Wednesday, October 21, 2009

Free yourself from addiction and win

After hearing from several independent and hard-core smokers of success quitting using Allen Carr's "Easyway" I got the book, read it, and passed it on - to Soulmate and the Princess, and a few others.

I woke up with Princess yesterday morning, watched her put on makeup. "Oh no," she says, "I have the smoky eye look." She's a jeans kinda girl, not the tights and boots that are spinning my head about since the weather got cold. But she has this waterfall of brown hair and she pulls her knees up on the chair when she talks to you. She sounds a little whiny when she talks but in a cute way, like Hayley McFarland (the Tim Roth character's daughter in Lie to Me). Too young for me. Not, evidently.

Watching her react to the easyway got me thinking a lot about addictions. Consider this. If you add up everyone who's addicted to smoking, porn, drinking, coke, heroin, eating, gambling, sex, coffee... you would get almost everybody. My own addiction experiences are porn and, now that porn is clearing up, I am realizing how much of a coffee problem I have. Having these compulsions you can't control has a few effects, all of which Allen Carr talks about in his Easy Way to Stop Smoking book. It makes you a fugitive. You doubt your strength. You hide from yourself and others. You are perpetually ashamed.

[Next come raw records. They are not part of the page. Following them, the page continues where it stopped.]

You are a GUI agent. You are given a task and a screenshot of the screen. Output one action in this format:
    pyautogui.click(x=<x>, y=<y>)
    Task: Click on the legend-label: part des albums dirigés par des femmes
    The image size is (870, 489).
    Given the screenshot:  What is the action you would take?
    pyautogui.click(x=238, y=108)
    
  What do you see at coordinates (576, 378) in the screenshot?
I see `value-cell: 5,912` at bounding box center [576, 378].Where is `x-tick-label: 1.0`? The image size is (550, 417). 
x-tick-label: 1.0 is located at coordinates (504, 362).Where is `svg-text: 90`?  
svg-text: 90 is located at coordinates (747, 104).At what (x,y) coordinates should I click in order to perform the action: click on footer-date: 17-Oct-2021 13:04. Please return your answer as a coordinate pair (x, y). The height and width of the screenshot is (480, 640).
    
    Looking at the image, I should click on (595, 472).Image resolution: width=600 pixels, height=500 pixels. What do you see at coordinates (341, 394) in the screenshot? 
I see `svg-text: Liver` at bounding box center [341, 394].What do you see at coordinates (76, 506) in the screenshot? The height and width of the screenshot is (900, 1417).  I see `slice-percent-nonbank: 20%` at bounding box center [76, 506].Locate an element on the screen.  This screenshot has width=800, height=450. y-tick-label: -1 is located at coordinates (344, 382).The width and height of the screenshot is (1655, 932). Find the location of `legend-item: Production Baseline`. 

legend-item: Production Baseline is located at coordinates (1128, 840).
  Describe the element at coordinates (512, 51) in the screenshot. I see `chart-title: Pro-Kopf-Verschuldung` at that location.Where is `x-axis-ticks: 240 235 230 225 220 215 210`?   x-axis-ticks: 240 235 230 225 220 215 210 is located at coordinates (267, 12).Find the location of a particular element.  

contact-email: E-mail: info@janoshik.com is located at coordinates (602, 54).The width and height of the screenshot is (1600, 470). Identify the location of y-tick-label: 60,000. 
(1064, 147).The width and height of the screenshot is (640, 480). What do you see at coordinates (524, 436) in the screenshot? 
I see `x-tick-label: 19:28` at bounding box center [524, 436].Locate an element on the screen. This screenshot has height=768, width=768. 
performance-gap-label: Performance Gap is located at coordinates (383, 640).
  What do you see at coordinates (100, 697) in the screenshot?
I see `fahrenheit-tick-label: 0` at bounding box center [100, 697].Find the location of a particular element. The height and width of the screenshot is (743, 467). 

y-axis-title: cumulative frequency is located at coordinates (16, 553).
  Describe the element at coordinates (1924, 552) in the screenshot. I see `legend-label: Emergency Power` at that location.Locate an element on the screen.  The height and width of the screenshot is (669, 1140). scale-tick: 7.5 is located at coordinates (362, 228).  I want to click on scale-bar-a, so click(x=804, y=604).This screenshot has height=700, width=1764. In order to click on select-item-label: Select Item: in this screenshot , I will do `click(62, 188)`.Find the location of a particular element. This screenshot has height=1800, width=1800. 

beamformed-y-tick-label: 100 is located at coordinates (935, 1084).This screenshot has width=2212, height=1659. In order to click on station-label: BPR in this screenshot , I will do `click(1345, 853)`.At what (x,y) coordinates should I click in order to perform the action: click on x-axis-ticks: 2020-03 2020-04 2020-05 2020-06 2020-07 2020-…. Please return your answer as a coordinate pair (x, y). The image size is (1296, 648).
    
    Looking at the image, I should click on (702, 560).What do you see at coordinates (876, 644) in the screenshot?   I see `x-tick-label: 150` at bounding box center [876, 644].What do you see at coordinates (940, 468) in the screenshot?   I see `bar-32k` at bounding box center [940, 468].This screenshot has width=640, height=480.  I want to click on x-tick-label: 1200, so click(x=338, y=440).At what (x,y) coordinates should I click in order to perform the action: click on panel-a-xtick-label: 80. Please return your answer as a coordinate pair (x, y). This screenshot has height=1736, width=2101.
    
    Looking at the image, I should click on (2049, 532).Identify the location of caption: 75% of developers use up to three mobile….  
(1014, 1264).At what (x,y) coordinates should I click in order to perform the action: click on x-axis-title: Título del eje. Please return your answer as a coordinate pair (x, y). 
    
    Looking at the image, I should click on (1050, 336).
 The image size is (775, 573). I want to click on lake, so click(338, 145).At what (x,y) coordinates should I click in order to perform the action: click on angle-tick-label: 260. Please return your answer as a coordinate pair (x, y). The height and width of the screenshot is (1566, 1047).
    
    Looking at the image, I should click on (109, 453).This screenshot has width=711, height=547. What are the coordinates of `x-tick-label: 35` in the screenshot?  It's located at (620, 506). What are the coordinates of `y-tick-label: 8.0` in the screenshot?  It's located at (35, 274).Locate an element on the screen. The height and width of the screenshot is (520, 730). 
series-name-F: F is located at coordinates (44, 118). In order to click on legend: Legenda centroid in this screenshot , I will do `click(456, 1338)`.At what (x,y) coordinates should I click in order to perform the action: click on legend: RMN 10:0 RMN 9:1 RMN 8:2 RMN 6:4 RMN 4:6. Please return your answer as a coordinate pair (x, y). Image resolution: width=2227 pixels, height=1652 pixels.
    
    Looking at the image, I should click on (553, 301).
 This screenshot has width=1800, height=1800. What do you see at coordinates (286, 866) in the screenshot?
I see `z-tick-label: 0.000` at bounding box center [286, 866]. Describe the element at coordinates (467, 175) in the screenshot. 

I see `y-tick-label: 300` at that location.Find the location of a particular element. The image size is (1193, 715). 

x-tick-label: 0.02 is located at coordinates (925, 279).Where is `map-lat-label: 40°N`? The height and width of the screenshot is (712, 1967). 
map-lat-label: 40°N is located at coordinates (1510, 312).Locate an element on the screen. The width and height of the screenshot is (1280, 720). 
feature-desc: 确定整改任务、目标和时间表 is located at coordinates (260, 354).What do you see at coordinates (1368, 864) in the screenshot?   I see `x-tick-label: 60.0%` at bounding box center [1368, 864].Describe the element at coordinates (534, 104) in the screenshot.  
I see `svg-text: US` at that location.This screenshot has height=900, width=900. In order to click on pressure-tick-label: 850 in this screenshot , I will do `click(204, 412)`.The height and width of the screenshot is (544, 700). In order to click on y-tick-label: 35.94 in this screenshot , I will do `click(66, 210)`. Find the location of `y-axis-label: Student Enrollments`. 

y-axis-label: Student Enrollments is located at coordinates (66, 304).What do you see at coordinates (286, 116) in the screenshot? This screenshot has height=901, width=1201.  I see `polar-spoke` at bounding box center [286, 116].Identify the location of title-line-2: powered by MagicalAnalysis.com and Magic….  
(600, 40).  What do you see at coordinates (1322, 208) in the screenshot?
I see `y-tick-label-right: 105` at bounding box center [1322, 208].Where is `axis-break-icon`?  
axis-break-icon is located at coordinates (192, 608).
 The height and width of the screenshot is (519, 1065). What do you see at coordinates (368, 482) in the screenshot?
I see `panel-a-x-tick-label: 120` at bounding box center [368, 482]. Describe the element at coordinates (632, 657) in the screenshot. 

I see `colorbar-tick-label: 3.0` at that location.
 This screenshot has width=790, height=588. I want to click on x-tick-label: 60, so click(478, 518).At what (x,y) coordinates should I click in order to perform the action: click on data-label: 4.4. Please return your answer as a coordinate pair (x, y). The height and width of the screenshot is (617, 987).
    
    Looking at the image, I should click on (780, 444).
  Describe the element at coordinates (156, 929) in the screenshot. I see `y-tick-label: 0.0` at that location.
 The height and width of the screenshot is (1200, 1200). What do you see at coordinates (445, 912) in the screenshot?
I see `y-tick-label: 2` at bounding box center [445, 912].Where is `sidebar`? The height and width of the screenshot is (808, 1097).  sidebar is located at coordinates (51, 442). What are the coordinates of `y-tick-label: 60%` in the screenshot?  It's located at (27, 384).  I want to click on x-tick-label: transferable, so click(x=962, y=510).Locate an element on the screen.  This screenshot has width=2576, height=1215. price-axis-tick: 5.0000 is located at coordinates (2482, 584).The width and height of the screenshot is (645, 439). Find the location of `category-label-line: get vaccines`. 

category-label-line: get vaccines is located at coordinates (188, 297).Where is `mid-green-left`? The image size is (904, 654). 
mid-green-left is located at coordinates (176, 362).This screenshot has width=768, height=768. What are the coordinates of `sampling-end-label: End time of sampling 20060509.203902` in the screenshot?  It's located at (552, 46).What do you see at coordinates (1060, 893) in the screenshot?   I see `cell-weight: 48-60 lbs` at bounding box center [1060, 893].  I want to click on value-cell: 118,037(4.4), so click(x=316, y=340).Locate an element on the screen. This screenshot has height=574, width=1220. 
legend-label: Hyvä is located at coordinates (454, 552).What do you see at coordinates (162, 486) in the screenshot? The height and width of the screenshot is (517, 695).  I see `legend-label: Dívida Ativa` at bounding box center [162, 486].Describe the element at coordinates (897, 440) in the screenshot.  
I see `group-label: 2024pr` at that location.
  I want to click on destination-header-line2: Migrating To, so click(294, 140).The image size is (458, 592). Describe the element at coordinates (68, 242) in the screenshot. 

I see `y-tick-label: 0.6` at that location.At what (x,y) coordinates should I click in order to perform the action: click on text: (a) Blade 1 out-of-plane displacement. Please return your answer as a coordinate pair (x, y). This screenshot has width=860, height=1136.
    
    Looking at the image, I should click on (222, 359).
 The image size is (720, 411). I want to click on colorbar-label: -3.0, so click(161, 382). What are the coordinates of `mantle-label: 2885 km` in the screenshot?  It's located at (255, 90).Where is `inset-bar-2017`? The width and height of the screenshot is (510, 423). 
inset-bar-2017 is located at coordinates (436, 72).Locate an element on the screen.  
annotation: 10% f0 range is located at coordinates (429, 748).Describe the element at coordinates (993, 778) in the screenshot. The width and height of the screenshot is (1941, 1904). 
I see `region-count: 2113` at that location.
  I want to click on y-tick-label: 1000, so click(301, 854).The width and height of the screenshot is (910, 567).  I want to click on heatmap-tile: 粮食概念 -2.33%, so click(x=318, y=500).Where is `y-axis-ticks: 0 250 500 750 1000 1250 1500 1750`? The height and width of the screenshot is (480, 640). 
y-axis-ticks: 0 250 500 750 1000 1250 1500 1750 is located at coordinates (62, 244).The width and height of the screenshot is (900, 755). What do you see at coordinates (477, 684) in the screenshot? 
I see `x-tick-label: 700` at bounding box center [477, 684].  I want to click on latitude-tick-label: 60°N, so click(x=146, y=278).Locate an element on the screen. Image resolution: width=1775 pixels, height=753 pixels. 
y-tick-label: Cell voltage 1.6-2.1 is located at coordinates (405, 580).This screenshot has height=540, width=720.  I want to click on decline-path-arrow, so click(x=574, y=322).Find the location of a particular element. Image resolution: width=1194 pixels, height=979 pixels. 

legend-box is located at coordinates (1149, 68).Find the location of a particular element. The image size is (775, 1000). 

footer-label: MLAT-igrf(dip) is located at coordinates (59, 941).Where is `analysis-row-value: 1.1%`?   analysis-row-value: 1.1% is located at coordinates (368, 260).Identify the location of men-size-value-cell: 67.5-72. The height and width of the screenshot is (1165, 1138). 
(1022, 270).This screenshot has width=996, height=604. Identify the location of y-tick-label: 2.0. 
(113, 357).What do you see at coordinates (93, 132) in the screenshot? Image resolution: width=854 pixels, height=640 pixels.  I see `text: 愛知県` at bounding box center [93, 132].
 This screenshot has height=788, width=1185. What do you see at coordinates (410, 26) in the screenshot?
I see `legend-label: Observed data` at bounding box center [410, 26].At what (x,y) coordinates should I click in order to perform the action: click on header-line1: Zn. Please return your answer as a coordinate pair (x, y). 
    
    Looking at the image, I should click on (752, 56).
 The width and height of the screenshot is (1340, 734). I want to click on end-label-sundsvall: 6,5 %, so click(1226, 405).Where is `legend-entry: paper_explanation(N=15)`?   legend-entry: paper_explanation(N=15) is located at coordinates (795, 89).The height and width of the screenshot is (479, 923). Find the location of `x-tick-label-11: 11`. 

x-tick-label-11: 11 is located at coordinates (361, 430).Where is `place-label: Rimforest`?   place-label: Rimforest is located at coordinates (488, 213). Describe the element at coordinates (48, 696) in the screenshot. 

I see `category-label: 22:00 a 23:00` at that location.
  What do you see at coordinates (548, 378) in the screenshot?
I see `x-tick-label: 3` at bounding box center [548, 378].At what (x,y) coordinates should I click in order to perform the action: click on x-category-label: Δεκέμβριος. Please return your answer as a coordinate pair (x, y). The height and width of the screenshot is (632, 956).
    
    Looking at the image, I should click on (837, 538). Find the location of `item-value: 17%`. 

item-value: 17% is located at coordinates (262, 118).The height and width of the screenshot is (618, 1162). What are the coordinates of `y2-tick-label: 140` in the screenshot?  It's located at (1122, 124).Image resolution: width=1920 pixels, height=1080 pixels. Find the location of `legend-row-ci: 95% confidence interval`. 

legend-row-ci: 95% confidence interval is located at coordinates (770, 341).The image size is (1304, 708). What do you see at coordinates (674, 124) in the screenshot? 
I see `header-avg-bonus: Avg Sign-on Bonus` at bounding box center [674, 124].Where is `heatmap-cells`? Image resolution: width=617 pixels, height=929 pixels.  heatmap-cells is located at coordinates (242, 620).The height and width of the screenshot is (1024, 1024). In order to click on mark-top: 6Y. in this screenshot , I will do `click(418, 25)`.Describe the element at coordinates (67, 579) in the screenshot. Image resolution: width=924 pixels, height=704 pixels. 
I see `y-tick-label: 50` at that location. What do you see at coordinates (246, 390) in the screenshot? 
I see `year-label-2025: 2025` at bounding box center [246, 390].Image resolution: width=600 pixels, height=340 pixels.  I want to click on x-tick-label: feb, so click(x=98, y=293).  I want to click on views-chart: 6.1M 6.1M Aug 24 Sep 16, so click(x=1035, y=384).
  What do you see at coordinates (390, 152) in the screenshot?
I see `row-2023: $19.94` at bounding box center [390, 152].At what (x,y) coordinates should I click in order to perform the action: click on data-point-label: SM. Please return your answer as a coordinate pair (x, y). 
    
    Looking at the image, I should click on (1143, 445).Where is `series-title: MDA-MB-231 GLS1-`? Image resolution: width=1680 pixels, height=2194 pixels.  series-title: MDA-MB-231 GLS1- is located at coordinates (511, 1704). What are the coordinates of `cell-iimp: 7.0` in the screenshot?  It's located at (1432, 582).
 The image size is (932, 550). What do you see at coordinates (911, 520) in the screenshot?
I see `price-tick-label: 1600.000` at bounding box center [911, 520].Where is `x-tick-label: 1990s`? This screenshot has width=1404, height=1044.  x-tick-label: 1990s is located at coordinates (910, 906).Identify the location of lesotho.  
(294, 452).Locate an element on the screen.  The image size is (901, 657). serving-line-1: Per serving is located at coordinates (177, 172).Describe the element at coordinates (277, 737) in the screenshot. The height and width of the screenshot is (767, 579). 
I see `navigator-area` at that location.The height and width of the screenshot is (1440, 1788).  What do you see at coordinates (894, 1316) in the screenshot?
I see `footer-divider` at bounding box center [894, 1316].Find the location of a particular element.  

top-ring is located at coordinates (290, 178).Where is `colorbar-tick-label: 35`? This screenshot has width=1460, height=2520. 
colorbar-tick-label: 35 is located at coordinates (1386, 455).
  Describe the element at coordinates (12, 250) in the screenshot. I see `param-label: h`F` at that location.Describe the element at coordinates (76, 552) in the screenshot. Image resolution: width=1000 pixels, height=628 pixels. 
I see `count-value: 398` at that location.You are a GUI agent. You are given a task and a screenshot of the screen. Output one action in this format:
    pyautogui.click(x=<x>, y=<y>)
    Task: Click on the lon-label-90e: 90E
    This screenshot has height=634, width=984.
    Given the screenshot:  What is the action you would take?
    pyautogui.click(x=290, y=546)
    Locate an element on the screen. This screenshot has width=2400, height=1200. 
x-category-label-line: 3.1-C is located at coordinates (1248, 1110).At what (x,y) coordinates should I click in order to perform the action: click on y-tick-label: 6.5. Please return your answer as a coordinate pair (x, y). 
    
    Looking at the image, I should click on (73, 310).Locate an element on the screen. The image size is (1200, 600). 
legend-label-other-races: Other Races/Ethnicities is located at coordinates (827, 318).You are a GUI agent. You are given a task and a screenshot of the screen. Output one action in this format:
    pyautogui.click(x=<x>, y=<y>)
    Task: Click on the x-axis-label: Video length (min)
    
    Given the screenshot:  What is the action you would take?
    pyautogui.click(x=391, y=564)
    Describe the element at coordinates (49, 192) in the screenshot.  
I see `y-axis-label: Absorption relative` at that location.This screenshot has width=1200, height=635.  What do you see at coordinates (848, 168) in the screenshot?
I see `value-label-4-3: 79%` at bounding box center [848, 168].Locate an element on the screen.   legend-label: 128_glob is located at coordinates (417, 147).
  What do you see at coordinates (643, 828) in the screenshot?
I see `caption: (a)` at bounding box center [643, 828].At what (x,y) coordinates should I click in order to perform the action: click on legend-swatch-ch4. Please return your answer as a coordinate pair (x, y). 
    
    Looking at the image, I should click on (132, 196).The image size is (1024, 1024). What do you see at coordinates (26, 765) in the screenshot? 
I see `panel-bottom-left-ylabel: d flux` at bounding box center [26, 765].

The shame thing is especially interesting if you're trying to have success with women. I mentioned this in a previous blog. Confidence is attractive. So is health. Nothing saps these things like addictions do. I can feel it happening in me already. If you can face a woman with absolutely nothing to hide, you can give off an impression of total congruence and sincerity. If on the other hand, you have these drives you can't control and are ashamed of, that is going to show up somehow in your body language, somewhere, and it will undermine everything else that you are trying to do when you want to attract someone. What's more, the freedom you have and the strength that you have is itself attractive. It is something that almost everyone wants. It's a little bit intimidating, actually, to people who have everyday addictions (especially to things like smoking or coffee) or hidden ones (like to porn or gambling or hard drugs).

Today's my second day off of coffee and hoo-wee have I got a headache. I walk through the PATH underground mall on my way to work and it feels like every Tim Horton's, Starbucks, and Second Cup is singing to me... "Come, Verbal. Comfort is here."

But I walk on, and take my comfort from the original pickup song. Long before there was a pua community there was "Bust a Move" by Young MC: "On the beach you're strollin', real high rollin' everything you have is yours and not stolen. A girl walks up with something to prove..."

When you're free of addiction, everything you have is yours and not stolen.